**WHAT NEEDS TO BE DONE**
A line below contains "Task: Click plus icon on Benefit button", and a later one contains "Task: Select the character's". Repeat both, with every line between them, exactly.
/---
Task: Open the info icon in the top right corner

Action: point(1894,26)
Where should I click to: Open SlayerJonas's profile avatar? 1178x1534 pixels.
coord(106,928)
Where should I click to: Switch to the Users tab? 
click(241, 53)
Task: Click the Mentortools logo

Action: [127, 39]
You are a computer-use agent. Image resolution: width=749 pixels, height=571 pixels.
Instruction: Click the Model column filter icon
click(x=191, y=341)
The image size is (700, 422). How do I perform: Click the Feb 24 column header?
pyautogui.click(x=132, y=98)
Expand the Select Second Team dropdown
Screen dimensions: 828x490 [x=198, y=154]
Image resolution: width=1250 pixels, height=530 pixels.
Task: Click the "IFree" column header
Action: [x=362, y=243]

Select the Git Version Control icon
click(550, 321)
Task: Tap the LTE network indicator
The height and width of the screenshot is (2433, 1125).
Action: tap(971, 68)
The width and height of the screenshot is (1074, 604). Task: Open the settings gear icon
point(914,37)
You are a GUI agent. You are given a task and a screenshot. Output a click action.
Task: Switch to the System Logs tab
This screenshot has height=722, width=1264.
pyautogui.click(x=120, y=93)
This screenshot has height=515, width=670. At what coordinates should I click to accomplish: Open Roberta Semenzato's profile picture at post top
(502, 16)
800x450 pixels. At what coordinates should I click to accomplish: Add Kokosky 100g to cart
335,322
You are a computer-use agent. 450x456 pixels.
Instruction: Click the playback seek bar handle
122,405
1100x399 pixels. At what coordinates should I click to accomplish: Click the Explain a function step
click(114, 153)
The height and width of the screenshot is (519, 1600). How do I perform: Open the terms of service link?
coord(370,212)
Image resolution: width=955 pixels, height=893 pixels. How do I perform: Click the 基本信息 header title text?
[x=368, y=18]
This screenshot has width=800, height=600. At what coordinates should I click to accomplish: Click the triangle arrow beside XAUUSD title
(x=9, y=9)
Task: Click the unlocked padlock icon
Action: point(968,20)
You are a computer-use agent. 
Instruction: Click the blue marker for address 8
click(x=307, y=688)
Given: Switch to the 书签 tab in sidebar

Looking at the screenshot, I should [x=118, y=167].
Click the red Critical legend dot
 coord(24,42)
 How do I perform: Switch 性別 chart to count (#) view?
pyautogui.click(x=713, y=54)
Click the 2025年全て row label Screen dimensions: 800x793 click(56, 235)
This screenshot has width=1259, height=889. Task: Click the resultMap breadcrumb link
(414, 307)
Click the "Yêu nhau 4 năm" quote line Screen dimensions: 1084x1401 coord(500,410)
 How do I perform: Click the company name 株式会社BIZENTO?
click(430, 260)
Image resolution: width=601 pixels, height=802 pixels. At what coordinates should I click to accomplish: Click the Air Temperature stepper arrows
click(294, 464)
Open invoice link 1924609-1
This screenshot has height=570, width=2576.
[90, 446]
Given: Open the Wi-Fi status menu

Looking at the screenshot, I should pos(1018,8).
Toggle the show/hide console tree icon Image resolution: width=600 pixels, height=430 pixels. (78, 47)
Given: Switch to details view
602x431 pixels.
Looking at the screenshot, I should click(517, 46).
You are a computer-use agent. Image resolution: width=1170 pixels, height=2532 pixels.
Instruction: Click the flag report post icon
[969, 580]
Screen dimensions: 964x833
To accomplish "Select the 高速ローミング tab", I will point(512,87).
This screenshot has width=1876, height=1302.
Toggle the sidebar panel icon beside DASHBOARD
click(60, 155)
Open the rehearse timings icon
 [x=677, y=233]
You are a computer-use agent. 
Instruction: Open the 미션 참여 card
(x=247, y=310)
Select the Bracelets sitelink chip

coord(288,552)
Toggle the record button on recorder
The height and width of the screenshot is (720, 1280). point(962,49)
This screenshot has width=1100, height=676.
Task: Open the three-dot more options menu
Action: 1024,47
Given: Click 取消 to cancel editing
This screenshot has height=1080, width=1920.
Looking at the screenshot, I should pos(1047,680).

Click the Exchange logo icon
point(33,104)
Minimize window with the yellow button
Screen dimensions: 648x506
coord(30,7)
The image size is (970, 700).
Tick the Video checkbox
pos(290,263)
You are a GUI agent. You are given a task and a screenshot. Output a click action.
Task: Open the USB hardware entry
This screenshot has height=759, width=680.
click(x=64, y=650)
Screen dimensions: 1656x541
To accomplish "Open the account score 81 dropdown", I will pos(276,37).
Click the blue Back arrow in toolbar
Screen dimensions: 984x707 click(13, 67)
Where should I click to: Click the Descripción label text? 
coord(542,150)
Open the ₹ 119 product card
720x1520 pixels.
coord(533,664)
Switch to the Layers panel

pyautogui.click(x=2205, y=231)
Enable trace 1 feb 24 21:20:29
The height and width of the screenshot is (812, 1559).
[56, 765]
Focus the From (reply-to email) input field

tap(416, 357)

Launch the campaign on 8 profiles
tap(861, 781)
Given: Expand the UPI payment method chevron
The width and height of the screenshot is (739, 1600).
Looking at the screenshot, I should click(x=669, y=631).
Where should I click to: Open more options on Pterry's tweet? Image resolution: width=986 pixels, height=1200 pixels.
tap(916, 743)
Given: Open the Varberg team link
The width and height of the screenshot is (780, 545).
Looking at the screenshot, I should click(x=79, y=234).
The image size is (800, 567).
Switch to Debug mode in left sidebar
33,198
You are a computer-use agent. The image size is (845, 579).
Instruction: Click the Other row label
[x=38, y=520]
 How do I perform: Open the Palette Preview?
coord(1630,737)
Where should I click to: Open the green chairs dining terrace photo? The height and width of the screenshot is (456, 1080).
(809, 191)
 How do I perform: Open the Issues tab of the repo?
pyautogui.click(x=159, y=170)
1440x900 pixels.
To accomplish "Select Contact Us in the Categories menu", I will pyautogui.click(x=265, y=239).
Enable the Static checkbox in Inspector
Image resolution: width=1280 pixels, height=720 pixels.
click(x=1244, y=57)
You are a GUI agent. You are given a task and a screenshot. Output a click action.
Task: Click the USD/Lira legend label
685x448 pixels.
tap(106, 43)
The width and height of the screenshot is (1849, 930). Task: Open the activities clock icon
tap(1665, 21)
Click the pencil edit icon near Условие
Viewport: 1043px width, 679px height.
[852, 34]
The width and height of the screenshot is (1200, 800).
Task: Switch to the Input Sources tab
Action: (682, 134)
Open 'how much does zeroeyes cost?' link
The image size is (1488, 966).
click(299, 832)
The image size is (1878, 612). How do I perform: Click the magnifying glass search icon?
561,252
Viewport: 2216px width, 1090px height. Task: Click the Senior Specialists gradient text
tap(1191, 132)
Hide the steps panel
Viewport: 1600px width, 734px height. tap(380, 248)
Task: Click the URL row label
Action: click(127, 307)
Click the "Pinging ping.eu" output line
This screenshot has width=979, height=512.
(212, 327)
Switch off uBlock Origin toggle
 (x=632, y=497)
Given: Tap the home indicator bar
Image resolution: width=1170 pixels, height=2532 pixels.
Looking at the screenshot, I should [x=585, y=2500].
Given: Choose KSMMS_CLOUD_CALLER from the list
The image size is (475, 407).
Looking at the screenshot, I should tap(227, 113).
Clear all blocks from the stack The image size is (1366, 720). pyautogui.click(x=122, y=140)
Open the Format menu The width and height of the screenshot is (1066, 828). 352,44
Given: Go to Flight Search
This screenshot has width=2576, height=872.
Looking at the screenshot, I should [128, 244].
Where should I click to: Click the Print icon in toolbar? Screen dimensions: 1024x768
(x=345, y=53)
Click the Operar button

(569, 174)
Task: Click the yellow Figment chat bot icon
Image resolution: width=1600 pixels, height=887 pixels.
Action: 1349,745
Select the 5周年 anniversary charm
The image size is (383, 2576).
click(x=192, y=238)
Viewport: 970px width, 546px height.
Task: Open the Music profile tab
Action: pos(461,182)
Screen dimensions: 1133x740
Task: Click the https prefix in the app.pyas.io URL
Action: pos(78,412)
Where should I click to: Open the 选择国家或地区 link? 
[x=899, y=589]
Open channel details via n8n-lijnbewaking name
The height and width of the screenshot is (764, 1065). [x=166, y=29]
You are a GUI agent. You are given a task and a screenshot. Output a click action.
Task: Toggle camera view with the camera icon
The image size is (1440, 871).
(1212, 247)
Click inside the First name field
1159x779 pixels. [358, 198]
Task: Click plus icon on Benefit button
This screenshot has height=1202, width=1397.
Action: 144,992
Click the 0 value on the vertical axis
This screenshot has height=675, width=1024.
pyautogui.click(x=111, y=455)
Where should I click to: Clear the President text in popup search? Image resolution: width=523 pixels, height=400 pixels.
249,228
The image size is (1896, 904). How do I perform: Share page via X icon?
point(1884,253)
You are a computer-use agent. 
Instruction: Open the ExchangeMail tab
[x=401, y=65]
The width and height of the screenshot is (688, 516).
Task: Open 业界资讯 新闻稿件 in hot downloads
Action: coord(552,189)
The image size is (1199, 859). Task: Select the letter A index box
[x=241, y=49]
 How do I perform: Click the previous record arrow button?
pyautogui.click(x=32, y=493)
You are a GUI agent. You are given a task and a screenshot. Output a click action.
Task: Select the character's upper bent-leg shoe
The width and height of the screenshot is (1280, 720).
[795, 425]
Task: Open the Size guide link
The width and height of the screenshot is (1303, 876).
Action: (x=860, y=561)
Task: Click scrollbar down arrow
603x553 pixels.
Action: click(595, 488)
\---
**YOUR RESPONSE**
Task: Click plus icon on Benefit button
This screenshot has height=1202, width=1397.
Action: 144,992
Click the 0 value on the vertical axis
This screenshot has height=675, width=1024.
pyautogui.click(x=111, y=455)
Where should I click to: Clear the President text in popup search? Image resolution: width=523 pixels, height=400 pixels.
249,228
The image size is (1896, 904). How do I perform: Share page via X icon?
point(1884,253)
You are a computer-use agent. 
Instruction: Open the ExchangeMail tab
[x=401, y=65]
The width and height of the screenshot is (688, 516).
Task: Open 业界资讯 新闻稿件 in hot downloads
Action: coord(552,189)
The image size is (1199, 859). Task: Select the letter A index box
[x=241, y=49]
 How do I perform: Click the previous record arrow button?
pyautogui.click(x=32, y=493)
You are a GUI agent. You are given a task and a screenshot. Output a click action.
Task: Select the character's upper bent-leg shoe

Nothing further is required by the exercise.